The 3D protein-backbone structure of the β5 subunit of proteasome. The 3D model of protein-backbone structure of the β5 subunit of proteasome (PSMB5) consults the yeast proteasomal crystal structure in complex with bortezomib [22]; the bovine proteasomal crystal structure [23]; models made by Franke et al [19],. de Wilt et al [21]. and Suzuki et al [24]. Mutation sites are depicted in red. P1, substrate side chain 1; S1, specificity binding pocket 1.

Figure 4

The summary of possible bortezomin resistance mechanisms. The mechanisms of proteasome inhibitor bortezomib resistance mainly focused on the modifications of the mechanisms of its action.

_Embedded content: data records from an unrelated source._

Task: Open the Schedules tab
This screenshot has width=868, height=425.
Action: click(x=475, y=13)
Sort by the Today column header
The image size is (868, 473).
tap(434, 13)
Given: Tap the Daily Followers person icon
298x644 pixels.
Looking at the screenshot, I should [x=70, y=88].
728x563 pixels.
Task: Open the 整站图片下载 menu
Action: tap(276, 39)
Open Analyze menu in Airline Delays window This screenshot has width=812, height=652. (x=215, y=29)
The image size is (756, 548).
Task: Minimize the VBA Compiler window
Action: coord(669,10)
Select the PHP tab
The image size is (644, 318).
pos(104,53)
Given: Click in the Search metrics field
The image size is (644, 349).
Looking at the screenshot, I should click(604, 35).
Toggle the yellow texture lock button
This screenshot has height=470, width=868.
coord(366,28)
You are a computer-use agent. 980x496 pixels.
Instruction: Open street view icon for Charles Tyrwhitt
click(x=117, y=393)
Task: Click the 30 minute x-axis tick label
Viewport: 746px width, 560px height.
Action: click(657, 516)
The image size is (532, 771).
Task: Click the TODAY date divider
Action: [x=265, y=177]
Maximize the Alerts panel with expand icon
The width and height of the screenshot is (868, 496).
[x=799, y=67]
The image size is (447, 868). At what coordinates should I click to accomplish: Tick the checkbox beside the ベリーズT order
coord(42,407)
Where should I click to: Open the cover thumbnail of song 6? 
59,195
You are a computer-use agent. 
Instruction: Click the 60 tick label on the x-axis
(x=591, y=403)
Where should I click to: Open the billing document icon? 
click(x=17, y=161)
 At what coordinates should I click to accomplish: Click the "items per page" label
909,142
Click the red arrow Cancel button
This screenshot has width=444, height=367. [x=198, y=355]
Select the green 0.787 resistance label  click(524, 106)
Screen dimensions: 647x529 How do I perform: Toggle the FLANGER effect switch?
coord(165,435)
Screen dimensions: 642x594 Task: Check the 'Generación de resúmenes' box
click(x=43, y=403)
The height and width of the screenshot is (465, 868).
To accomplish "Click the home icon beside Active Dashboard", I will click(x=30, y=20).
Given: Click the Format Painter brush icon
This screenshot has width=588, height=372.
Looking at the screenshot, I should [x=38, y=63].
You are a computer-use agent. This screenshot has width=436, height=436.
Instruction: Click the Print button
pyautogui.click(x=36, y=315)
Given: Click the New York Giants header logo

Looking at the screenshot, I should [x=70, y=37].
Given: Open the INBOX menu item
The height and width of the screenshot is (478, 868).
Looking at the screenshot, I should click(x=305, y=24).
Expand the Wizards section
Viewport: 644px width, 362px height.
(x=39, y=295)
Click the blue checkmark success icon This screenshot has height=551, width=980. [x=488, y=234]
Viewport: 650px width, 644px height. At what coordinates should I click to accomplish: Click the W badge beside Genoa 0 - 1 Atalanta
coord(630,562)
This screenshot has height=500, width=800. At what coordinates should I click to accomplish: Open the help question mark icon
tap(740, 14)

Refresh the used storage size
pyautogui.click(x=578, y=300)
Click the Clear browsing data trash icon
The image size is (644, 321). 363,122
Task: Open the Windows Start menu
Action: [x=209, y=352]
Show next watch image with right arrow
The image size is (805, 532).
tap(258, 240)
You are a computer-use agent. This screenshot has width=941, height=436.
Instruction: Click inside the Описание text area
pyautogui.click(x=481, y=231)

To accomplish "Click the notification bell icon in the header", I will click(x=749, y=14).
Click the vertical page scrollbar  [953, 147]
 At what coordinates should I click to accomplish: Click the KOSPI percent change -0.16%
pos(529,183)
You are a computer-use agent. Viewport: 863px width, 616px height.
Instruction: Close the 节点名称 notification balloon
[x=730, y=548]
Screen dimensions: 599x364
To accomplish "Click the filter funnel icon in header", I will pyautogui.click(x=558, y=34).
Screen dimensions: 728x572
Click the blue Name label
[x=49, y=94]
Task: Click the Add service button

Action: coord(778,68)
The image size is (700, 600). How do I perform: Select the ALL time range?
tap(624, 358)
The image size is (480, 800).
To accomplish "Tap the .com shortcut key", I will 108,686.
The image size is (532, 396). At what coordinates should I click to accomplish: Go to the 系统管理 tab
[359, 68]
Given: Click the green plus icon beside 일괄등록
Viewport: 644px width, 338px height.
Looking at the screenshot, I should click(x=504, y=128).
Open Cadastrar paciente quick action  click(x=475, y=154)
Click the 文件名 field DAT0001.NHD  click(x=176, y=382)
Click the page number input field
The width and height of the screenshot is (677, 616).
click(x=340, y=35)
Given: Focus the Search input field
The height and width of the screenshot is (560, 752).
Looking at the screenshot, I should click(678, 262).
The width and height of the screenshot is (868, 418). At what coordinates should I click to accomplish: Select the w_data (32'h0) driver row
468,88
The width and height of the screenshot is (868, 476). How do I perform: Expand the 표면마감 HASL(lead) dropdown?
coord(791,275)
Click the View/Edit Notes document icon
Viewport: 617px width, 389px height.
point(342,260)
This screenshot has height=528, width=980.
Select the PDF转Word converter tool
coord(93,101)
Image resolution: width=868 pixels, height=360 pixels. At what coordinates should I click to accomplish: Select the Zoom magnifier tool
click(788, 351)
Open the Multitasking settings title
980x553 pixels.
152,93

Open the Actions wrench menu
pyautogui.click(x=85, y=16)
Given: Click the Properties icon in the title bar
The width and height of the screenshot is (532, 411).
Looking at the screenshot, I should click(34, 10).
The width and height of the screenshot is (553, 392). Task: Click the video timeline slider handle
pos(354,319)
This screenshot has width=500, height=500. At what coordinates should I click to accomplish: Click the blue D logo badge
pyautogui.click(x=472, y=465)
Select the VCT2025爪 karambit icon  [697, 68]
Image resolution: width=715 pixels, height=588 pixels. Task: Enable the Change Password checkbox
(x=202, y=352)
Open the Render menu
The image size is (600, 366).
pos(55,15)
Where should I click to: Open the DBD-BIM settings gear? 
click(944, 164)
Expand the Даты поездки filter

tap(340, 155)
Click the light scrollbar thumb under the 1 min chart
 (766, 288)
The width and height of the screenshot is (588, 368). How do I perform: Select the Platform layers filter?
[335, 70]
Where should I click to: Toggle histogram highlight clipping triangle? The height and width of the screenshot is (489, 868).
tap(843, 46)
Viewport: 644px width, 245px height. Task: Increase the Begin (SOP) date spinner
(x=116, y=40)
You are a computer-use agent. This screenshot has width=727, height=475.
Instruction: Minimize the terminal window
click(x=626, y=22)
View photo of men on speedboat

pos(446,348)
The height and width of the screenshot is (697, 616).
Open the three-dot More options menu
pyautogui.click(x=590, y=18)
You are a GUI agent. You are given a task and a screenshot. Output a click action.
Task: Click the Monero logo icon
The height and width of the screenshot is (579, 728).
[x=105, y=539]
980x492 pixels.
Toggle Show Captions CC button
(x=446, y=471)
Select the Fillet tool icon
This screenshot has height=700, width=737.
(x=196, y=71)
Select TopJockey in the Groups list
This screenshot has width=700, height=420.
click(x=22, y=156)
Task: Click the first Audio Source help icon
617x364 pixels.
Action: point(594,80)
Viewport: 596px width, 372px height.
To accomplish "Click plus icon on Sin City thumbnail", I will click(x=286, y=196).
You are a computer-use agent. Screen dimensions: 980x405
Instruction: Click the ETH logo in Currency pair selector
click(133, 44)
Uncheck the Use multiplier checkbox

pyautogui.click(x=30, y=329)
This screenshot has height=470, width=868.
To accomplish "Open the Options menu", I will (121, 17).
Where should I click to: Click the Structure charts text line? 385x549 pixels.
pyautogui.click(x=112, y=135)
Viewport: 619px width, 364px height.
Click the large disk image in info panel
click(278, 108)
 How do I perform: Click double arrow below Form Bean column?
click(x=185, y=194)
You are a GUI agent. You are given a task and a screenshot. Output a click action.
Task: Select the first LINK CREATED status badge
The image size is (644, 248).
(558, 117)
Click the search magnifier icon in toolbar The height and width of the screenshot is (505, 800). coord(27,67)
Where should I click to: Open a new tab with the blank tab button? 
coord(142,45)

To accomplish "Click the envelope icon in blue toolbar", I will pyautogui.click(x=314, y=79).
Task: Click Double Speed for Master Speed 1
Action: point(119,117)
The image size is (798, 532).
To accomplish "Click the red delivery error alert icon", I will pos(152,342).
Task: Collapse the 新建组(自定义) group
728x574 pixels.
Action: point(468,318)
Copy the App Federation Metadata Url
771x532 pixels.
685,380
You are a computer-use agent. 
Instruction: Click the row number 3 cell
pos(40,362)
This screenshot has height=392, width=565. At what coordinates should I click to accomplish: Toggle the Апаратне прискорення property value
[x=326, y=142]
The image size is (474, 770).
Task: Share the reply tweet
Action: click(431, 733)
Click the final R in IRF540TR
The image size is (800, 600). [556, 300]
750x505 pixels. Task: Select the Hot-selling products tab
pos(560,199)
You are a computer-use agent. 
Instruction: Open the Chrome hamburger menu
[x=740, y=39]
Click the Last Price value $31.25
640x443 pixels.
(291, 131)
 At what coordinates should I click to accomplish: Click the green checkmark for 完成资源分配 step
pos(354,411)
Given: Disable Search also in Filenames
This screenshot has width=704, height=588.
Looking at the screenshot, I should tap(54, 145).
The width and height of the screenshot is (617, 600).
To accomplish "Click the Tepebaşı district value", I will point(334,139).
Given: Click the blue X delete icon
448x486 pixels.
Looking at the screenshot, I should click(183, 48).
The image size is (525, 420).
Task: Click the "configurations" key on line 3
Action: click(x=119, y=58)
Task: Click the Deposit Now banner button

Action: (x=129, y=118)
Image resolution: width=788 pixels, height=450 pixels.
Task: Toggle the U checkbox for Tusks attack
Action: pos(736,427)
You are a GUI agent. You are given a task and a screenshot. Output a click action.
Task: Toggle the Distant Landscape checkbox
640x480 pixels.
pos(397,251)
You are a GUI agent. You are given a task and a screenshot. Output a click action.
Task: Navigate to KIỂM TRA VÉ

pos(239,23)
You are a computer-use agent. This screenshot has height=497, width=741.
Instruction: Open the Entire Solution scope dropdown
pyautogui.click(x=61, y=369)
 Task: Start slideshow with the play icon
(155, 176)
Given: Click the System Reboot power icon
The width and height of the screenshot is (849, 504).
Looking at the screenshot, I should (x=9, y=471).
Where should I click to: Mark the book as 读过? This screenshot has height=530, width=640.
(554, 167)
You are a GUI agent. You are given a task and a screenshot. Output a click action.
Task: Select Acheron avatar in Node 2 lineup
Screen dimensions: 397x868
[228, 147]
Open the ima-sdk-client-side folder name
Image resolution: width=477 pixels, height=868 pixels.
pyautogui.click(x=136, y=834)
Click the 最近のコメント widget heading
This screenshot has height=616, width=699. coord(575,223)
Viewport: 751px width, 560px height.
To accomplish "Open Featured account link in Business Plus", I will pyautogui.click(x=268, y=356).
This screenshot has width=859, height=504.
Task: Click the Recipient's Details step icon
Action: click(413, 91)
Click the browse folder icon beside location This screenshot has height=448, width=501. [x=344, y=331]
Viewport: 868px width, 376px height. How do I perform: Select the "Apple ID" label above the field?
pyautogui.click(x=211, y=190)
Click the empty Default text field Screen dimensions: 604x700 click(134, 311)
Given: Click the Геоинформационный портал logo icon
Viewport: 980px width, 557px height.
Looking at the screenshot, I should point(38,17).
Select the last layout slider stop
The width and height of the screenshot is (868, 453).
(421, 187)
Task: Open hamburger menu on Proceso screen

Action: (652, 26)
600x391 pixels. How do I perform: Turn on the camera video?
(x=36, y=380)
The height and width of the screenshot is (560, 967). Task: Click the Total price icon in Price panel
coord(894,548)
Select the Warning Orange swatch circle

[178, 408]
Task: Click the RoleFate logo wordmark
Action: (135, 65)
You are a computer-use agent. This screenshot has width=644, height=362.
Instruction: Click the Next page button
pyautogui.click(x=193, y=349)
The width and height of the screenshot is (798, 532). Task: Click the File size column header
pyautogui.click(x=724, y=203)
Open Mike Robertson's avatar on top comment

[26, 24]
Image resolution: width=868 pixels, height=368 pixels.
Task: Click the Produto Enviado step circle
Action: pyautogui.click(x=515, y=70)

Mutations at key points of β5 subunit of proteasome (PSMB5) decrease the affinity of the PSMB5 to bortezomb, which result in the decreased inhibition of the chymotrypsin-like activity, up-regulation of proteasome subunits contributing to the high basal levels of proteasome activity, alterations of gene and protein expression in stress response and cell survival, antiapoptotic pathways are important mechanisms of bortezomib resistance. Efflux transporter P-gp was also shown to mediate a certain degree bortezomib resistance.